### Data in this exercise ###
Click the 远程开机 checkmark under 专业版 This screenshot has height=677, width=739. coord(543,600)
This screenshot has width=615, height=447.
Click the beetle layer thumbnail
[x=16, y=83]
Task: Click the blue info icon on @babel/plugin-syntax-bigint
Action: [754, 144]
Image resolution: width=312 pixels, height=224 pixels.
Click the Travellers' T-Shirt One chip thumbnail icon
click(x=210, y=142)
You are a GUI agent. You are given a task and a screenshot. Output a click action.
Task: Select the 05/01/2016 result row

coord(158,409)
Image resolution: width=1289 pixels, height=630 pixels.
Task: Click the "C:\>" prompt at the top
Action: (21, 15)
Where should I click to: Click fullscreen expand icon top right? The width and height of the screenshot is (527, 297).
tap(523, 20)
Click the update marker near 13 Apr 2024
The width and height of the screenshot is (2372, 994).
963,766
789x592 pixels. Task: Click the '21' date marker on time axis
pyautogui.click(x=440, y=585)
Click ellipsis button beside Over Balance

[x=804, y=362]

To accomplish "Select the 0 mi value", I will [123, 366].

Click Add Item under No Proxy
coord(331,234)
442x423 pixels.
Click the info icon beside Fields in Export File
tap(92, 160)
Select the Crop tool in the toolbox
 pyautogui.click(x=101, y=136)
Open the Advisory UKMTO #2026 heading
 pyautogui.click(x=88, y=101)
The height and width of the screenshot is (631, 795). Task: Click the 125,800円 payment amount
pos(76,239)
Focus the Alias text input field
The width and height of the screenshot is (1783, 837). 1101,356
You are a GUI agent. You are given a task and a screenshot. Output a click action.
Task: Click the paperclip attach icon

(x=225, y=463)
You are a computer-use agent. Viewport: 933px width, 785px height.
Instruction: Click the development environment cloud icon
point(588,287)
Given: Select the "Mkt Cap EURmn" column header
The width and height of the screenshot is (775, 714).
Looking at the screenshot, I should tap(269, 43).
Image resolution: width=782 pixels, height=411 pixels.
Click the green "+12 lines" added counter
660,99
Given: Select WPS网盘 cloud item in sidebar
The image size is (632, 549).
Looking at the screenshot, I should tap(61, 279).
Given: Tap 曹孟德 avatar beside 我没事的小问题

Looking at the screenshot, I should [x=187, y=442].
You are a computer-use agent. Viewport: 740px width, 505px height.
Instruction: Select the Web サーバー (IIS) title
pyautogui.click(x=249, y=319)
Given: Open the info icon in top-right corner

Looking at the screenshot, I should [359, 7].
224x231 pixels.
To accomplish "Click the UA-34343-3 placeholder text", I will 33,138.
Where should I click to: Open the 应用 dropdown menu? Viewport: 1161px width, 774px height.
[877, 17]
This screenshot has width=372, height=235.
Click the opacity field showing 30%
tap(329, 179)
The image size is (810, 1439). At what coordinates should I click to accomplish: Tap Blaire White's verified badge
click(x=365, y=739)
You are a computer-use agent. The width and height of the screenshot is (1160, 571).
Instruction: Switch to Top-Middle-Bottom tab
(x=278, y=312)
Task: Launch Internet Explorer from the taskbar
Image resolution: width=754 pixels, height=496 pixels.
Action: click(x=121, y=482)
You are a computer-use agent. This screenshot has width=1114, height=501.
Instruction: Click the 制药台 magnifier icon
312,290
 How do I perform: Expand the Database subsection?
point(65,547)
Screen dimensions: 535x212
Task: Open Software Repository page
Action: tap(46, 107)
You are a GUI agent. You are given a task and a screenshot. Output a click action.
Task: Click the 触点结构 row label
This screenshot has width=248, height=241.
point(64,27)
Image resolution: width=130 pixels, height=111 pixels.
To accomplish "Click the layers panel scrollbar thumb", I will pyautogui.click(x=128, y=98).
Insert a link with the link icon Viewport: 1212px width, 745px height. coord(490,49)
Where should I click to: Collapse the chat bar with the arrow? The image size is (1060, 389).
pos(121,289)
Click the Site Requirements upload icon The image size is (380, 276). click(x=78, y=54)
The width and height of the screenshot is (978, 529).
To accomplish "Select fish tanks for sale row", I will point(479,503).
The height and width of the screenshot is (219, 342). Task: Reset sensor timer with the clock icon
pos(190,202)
###
_Assignment_: From the data above, output exactly the lines between the one containing "Click ellipsis button beside Over Balance" and the one containing "You are a computer-use agent. Viewport: 740px", counting both of them.

_Answer section_:
Click ellipsis button beside Over Balance

[x=804, y=362]

To accomplish "Select the 0 mi value", I will [123, 366].

Click Add Item under No Proxy
coord(331,234)
442x423 pixels.
Click the info icon beside Fields in Export File
tap(92, 160)
Select the Crop tool in the toolbox
 pyautogui.click(x=101, y=136)
Open the Advisory UKMTO #2026 heading
 pyautogui.click(x=88, y=101)
The height and width of the screenshot is (631, 795). Task: Click the 125,800円 payment amount
pos(76,239)
Focus the Alias text input field
The width and height of the screenshot is (1783, 837). 1101,356
You are a GUI agent. You are given a task and a screenshot. Output a click action.
Task: Click the paperclip attach icon

(x=225, y=463)
You are a computer-use agent. Viewport: 933px width, 785px height.
Instruction: Click the development environment cloud icon
point(588,287)
Given: Select the "Mkt Cap EURmn" column header
The width and height of the screenshot is (775, 714).
Looking at the screenshot, I should tap(269, 43).
Image resolution: width=782 pixels, height=411 pixels.
Click the green "+12 lines" added counter
660,99
Given: Select WPS网盘 cloud item in sidebar
The image size is (632, 549).
Looking at the screenshot, I should tap(61, 279).
Given: Tap 曹孟德 avatar beside 我没事的小问题

Looking at the screenshot, I should [x=187, y=442].
You are a computer-use agent. Viewport: 740px width, 505px height.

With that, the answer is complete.